Where should I start my research?

Surprisingly, I have met quite a few students who did not know where or how to start this task. Therefore I will provide in this post initial instructions on how to find academic papers for your research.

Where can I find the literature on my field?

Each scientific domain has a different format of demonstrating its scientific advancements. In Computer Science (CS) and in Electrical Engineering (EE), works are commonly

  • presented in events (conferences, symposiums and workshops) and published in the proceedings of the event;
  • published in journals.

These conference proceedings and journal papers are commonly indexed and grouped together into platforms. Again, for CS and EE, these two platforms would be the ACM Digital Library and IEEE’s IEEEXplore. Other major publishers include Springer and Elsevier.

Access to these websites is often restricted to the just the title, author list and abstract of each work. To download the papers themselves, you need to either

  1. pay for it;
  2. access the webpage through the network of a publisher’s partner (for example, your university);
  3. contact the authors and request them the full text.

Some events and journals in these two fields are sponsored by the ACM, some by the IEEE, and sometimes by both of them. However, what usually happens in that published paper end up either being indexed in ACM Digital Library or in IEEEXplore.

What I usually do then is not to rely on these systems, but rather on Google Scholar, which aggregates the papers from multiple sources into a sigle platform. It also has the advantage of being really, really intuitive to use.

Google Scholar

This is the interface of Google Scholar. Pretty much like Google, right? Except it will only provide you with academic papers.

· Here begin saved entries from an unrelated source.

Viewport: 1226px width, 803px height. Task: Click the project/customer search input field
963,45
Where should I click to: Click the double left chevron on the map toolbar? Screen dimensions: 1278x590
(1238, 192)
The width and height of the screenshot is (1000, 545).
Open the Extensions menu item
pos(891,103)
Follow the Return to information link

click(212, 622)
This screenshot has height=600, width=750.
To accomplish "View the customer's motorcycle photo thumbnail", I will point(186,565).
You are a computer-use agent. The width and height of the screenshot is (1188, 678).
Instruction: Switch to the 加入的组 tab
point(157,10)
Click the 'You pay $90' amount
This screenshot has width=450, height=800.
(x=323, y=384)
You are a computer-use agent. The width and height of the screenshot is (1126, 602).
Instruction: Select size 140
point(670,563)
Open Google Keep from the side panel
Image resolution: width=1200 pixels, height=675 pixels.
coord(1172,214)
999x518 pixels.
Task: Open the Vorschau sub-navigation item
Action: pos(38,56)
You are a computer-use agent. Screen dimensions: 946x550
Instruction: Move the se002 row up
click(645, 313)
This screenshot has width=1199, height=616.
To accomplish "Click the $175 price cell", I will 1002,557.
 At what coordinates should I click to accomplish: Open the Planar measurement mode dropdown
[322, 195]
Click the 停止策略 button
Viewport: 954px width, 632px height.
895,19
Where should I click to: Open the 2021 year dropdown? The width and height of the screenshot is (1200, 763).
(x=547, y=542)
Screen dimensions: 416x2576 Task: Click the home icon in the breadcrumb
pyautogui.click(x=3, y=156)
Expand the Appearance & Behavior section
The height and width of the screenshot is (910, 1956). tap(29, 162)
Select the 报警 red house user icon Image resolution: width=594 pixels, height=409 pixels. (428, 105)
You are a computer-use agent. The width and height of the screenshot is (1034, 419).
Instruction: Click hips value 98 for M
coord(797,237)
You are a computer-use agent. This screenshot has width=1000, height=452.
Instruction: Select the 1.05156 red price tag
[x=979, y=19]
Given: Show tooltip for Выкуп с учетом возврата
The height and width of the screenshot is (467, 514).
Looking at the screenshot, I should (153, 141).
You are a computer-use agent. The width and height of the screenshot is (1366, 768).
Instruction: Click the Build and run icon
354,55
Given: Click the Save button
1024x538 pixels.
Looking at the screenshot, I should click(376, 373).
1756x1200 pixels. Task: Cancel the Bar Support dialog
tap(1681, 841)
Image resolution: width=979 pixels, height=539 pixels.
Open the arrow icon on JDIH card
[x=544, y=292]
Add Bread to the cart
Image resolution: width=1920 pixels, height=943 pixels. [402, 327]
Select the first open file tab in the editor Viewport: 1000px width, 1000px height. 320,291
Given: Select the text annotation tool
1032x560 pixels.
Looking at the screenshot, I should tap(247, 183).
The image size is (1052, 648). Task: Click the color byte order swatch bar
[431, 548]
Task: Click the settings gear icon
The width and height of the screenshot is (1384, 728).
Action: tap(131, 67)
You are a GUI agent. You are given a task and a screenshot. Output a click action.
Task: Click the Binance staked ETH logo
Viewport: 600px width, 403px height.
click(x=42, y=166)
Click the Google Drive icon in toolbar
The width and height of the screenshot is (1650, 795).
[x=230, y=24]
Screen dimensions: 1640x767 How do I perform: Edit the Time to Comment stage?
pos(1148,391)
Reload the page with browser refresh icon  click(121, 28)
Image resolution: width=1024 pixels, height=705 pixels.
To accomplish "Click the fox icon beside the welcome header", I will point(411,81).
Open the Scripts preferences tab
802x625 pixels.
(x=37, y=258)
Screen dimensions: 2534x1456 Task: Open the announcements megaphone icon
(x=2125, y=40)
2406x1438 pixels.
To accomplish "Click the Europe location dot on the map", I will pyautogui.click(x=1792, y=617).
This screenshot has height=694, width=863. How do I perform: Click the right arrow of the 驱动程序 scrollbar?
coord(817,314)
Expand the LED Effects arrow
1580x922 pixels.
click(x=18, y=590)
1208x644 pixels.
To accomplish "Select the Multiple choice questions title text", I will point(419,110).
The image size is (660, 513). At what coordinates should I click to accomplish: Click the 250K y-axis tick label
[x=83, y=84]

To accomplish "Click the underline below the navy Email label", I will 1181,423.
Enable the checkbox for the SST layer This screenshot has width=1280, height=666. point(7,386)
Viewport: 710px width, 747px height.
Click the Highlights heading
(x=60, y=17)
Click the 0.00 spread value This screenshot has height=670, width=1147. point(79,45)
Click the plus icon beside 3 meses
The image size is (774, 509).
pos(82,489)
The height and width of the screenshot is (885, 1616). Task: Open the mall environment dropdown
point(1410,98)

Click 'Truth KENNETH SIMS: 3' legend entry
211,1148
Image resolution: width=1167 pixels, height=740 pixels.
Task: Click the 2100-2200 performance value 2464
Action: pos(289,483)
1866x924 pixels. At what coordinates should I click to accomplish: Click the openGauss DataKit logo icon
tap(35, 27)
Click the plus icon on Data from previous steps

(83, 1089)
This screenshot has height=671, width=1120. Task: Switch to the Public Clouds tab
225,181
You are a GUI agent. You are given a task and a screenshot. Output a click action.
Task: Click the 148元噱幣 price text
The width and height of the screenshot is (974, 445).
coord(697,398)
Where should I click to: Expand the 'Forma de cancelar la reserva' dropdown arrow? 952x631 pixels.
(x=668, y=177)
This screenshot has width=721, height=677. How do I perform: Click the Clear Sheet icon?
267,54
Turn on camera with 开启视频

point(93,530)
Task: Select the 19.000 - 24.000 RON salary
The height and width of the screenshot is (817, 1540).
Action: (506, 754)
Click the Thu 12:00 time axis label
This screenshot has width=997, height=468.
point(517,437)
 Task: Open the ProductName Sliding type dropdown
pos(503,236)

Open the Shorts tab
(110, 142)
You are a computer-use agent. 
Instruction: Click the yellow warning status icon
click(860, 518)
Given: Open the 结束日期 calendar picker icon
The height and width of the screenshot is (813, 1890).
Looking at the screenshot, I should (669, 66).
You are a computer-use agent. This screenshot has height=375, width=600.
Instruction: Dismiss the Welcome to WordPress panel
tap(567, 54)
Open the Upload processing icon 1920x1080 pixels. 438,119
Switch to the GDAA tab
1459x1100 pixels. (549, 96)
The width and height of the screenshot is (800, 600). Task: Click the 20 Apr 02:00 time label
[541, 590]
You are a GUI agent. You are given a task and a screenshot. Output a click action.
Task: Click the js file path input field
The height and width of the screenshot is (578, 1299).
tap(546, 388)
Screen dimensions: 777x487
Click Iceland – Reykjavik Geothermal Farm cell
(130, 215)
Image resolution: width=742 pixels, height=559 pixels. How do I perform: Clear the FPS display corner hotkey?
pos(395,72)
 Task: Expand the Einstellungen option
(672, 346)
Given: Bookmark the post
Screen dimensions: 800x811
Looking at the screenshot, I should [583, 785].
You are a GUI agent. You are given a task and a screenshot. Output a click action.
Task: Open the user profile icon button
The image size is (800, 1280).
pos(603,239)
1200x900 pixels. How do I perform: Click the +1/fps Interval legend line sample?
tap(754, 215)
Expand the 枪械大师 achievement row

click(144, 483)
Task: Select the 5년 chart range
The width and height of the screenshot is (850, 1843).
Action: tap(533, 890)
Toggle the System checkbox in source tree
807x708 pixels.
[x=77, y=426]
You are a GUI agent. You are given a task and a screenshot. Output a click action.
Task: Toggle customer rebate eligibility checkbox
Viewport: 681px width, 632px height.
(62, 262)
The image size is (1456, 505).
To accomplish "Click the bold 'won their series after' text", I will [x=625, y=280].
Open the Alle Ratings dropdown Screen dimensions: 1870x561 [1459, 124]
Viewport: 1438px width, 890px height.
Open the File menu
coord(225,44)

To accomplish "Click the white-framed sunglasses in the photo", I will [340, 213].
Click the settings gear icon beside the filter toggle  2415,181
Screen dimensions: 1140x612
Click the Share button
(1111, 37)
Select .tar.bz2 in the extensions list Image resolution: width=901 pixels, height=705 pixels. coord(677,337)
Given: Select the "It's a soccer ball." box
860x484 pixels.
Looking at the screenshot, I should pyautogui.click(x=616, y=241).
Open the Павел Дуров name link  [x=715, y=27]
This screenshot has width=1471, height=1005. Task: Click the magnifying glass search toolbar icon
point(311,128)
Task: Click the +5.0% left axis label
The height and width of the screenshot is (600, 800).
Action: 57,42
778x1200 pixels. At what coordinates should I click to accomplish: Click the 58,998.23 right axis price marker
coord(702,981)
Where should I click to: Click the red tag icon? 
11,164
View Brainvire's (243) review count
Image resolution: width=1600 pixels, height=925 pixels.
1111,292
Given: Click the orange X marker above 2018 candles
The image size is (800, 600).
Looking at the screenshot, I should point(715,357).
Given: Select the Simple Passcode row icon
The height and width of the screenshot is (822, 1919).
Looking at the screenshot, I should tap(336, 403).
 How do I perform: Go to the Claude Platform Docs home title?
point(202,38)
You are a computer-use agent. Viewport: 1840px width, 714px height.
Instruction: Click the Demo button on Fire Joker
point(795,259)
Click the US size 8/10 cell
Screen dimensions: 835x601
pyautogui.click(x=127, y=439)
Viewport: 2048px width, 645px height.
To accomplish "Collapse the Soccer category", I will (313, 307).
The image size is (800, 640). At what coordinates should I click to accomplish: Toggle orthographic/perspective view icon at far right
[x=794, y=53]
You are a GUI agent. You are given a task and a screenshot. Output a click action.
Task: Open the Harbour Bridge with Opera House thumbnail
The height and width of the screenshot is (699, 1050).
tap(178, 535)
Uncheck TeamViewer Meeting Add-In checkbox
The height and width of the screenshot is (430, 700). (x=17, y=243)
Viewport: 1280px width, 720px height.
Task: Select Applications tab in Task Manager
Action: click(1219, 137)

Google Scholar's Interface

You can do searches here just like you would with Google. Say I want to search for papers on Approximate Computing:

Google Scholar's Interface

In the center of the screen you are presented with the paper titles, list of authors, source of the publication (i.e., name of the proceedings or journal), year and the database it is indexed at. Below each paper, you are also presented with the number of work that cite that search result, and a button to find related articles. Pretty useful, right? When the PDF is available somewhere, a link is also displayed on the right side. Finally, a filtering feature is presented on the left side, allowing one to sort papers by date and also select only papers in a given time range.

Proposed approach for looking for literature on your field

Here is a generic approach to doing literature review and some tips to help you along the way.

  1. Search for a keyword in Google Scholar.
  2. Subset the search results by their title. Select 20-30 papers.
  3. Further substep these papers by reading their abstract. Select 5-10 papers. How are the approaches different?
  4. Read these works. Do all of them address the exact same problem? Is the level of abstraction the same? Is the methodology the same? Are the proposed approaches different?
  5. See the works that are pointed to by the ones you just read. Use these pointers to dig one level deeper.

Loop.

Search for Surveys

A survey is essentially a long paper describing the state-of-the-art in a given field, and is usually published in a journal. Reading surveys provides an excellent way to getting started in a new field, since they tend to describe the problem at hand, the advancements, the most recent work in the field, and the open problems. The ACM features a publication dedicated only to surveys, the ACM Computing Surveys.

Search for recent work:

Recent work usually has more value than old work. If you cannot find recent work on a given topic, that means that the problem has either been solved or the solutions have reached a limit. In any case, Google Scholar filter-by-time-range option is a useful one that allows checking for recent papers.

Search for particular authors (Google Scholar Profiles)

Paper authors can have their profiles open in Google Scholar, with a short bio and also topics of interest. You can access their bio by clicking on the links provided in the search results. There you can see the most recent papers the author has published, as well as his network of collaborators.

You can also set up your own Google Scholar profile.

Conclusions

In this post, I have provided an introduction to how to use Google Scholar for searching online for papers from a given field, and provided an overview of how to approach the “searching for related work” process.

I hope you find this post useful in carrying out your related work research.